There's no real reason a stat can't be used instead of a skill, but in practice this would only make sense if the stat was a high one, given skills tend to be higher.

As examples, here are the moves Gachaya, a PC in my campaign, uses:-

Mesmerising Patter

The character talks constantly during the fight, seeking to distract the opponent's attention from the blade to the words, then striking in the moment of inattention.

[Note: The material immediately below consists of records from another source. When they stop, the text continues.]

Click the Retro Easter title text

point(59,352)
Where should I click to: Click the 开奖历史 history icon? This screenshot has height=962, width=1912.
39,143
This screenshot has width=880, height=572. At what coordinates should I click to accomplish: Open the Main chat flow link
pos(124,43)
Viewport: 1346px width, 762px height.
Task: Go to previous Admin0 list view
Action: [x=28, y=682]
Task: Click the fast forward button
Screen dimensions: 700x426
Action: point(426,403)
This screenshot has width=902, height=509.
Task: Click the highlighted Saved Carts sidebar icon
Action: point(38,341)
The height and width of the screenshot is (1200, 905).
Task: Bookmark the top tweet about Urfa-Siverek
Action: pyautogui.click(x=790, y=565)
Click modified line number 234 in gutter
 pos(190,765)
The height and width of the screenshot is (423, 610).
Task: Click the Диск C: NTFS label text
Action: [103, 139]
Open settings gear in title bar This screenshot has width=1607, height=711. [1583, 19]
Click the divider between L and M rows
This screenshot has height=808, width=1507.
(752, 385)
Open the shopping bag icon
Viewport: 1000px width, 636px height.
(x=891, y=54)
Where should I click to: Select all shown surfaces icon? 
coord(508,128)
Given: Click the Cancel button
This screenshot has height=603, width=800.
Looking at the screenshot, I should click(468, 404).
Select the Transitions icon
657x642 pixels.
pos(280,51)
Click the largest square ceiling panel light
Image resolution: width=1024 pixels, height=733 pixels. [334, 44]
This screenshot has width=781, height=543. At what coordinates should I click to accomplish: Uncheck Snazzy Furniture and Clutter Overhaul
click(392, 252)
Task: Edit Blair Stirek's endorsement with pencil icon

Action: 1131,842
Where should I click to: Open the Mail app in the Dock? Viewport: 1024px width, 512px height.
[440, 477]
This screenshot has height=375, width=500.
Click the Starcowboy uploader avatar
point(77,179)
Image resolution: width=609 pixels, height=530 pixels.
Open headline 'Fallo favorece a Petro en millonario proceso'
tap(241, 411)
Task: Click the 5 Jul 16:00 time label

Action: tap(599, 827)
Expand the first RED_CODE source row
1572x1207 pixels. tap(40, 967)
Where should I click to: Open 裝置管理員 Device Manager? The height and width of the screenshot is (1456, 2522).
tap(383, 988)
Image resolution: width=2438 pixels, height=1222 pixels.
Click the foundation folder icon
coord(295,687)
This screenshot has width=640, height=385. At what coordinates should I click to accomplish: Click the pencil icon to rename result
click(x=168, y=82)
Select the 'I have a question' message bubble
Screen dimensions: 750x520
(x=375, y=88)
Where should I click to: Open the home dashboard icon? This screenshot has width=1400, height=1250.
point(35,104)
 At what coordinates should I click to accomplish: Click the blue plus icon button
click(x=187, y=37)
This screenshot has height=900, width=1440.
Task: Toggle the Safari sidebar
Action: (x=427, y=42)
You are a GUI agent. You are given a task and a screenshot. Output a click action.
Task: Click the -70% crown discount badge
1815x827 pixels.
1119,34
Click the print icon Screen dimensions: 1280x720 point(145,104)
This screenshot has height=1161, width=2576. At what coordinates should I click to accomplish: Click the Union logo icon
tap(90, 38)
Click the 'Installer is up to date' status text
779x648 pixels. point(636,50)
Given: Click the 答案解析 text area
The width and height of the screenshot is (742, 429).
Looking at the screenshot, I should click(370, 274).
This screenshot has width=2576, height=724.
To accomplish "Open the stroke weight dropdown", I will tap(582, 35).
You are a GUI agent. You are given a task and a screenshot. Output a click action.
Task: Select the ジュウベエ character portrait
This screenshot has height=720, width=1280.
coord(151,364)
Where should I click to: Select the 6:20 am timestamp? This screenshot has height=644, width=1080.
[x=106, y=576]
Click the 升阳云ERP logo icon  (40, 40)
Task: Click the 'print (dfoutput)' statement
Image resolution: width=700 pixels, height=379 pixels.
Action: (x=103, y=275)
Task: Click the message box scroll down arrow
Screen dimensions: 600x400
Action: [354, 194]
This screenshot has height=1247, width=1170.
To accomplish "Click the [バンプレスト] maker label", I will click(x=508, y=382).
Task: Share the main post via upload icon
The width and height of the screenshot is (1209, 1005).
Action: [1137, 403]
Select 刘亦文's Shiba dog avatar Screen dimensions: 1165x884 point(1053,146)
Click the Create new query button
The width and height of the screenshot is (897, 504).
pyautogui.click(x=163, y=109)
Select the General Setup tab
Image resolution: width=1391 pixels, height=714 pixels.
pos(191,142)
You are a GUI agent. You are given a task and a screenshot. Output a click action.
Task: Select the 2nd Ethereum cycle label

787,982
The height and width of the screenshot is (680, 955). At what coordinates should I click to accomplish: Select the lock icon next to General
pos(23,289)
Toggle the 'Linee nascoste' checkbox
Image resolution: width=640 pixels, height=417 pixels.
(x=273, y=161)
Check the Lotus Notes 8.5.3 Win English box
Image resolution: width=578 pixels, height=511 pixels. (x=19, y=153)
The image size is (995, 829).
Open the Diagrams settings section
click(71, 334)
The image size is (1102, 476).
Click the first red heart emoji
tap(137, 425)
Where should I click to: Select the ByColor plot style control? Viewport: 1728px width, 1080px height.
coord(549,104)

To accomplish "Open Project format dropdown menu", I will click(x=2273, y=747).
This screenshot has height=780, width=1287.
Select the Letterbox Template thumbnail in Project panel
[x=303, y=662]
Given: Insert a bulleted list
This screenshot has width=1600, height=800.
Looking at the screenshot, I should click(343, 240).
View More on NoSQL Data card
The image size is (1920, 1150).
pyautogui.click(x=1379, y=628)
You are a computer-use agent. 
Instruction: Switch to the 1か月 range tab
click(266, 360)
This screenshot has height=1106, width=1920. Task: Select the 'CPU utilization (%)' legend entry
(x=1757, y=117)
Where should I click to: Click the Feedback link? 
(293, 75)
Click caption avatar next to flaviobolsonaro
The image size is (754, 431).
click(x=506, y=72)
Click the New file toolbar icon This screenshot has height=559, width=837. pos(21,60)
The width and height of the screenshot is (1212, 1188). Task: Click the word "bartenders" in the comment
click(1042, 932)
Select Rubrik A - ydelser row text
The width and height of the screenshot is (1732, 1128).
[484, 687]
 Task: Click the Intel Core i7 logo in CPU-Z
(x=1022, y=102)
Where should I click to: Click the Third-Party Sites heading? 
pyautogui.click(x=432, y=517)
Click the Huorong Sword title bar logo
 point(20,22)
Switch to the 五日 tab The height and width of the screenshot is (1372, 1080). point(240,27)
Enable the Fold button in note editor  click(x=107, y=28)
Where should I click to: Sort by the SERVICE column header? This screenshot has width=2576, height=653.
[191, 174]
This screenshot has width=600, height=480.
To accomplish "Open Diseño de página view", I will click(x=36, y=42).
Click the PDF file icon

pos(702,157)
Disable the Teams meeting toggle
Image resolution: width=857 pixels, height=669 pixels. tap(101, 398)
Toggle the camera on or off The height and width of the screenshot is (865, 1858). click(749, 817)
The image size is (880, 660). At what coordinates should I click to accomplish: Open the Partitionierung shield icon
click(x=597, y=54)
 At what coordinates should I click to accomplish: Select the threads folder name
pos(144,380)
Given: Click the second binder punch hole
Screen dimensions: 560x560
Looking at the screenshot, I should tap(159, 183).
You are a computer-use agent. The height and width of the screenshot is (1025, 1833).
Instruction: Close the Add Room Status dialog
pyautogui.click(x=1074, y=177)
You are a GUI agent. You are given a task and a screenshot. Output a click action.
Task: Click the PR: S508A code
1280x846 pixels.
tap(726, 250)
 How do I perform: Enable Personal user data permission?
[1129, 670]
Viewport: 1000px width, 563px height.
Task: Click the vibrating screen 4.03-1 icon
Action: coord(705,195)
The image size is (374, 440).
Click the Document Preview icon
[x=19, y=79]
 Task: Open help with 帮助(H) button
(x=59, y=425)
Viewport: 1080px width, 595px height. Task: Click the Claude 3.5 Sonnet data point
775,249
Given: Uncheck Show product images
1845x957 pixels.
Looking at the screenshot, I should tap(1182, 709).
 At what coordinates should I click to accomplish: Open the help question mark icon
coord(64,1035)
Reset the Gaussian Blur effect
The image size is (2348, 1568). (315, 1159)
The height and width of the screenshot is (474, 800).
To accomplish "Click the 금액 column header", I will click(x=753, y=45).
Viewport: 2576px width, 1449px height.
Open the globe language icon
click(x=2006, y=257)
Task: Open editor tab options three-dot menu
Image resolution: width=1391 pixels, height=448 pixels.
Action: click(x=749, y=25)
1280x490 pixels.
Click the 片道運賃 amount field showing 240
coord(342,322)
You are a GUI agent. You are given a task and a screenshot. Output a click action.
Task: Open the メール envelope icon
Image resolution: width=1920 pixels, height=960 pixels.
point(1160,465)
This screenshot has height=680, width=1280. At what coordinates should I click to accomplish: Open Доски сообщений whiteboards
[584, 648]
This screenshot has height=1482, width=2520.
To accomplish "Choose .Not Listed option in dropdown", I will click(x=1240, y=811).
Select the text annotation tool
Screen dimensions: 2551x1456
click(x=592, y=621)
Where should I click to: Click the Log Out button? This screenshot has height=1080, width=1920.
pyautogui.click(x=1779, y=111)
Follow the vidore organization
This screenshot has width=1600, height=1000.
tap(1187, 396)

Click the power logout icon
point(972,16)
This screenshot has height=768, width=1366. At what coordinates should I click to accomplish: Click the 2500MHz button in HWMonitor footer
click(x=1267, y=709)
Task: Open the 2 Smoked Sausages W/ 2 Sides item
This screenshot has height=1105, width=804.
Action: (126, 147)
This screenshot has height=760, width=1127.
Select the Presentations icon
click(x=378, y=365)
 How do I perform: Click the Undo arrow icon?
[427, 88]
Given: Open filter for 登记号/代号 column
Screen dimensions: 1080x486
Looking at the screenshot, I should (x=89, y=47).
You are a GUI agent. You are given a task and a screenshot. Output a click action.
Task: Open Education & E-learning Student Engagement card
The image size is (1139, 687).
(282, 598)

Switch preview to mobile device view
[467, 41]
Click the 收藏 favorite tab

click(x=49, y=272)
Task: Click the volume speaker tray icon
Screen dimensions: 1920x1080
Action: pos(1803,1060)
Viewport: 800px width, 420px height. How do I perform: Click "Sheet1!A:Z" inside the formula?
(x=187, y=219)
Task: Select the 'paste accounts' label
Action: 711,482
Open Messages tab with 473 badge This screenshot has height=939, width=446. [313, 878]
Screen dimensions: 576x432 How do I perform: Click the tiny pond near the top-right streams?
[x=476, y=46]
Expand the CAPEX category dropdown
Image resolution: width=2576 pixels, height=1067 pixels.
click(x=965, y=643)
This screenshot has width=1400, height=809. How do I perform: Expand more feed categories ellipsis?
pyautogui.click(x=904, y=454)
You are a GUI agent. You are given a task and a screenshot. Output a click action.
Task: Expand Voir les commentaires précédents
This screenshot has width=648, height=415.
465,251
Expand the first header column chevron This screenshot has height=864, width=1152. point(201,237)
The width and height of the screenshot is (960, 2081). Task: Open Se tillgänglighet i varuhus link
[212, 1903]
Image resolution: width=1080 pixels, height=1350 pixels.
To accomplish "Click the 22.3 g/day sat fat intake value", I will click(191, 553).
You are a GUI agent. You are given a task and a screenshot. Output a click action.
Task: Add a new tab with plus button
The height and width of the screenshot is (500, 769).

This works only in a one-on-one fight where the opponent can hear and understand the character's speech.

Skills Used: Oratory, Deception

Enhances: Sword Attack

Dagger Feint

The combatant, using a sword in one hand and a dagger in the other, fakes a strike with the dagger and then strikes with the sword instead.

Skills Used: Sleight of Hand, Dagger

Enhances: Sword Attack

Swirling Cape Defence

The character, if wearing a cape, can swirl it like a Matador whilst side-stepping to make an opponent misjudge his position when making a strike.

Skills Used: Style, Acrobatics

Enhances: Sword Defence

For Tsodlan, the Legion Veteran, I came up with this one:-

Supporting Ranks

If the character has an ally trained in Formation Fighting on either side, attacks can be made with more confidence, knowing that they have him covered.

Skills used: Teamwork- once for the character, and once by each supporting ally

Enhances: Sword Attack

And for Mvekku, the NPC N'luss retainer, I thought up:-

Reckless Charge

The character strikes at the enemy with no regard for his own life, filling them with fear at his savage power.

Skills Used:- Intimidate, Strength

Enhances: Any strike using the All-Out Attack Manoeuvre

I used these in combat for the first time in the last game session, and they all seemed to work really well. I think they do a nice job of showing how every experienced fighter will have a set of favourite moves or tricks, and that rather than just plain Combat Value, each combatant learns to play to whatever other strengths they have.